Question

The length of a rectangle is 3 times its breath. If the perimeter of rectangle is 48m, find the length and breath of the rectangle.

Answer

**step1** Understanding the relationship between length and breadth

The problem states that the length of the rectangle is 3 times its breadth. We can think of the breadth as 1 unit. If the breadth is 1 unit, then the length is 3 units (since 3 times 1 unit is 3 units).

**step2** Expressing the perimeter in terms of units

The perimeter of a rectangle is the total distance around its four sides.

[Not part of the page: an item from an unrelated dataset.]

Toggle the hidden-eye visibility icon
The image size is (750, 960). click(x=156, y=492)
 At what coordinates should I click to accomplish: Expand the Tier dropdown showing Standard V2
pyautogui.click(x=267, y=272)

It is found by adding the lengths of all four sides: Length + Breadth + Length + Breadth.
In terms of units:
Perimeter = 3 units (length) + 1 unit (breadth) + 3 units (length) + 1 unit (breadth)
Perimeter = $$3 + 1 + 3 + 1$$ units
Perimeter = 8 units

**step3** Finding the value of one unit

We are given that the perimeter of the rectangle is 48m. From the previous step, we found that the perimeter is equal to 8 units.
So, 8 units = 48m.
To find the value of 1 unit, we need to divide the total perimeter by the total number of units:
1 unit = $$48 \text{ m} \div 8$$
1 unit = 6m

**step4** Calculating the breadth of the rectangle

From Question1.step1, we established that the breadth is 1 unit.
Since 1 unit = 6m, the breadth of the rectangle is 6m.

**step5** Calculating the length of the rectangle

From Question1.step1, we established that the length is 3 units.
Since 1 unit = 6m, the length of the rectangle is $$3 \times 6 \text{ m}$$.
Length = 18m

**step6** Stating the final answer

The length of the rectangle is 18m and the breadth of the rectangle is 6m.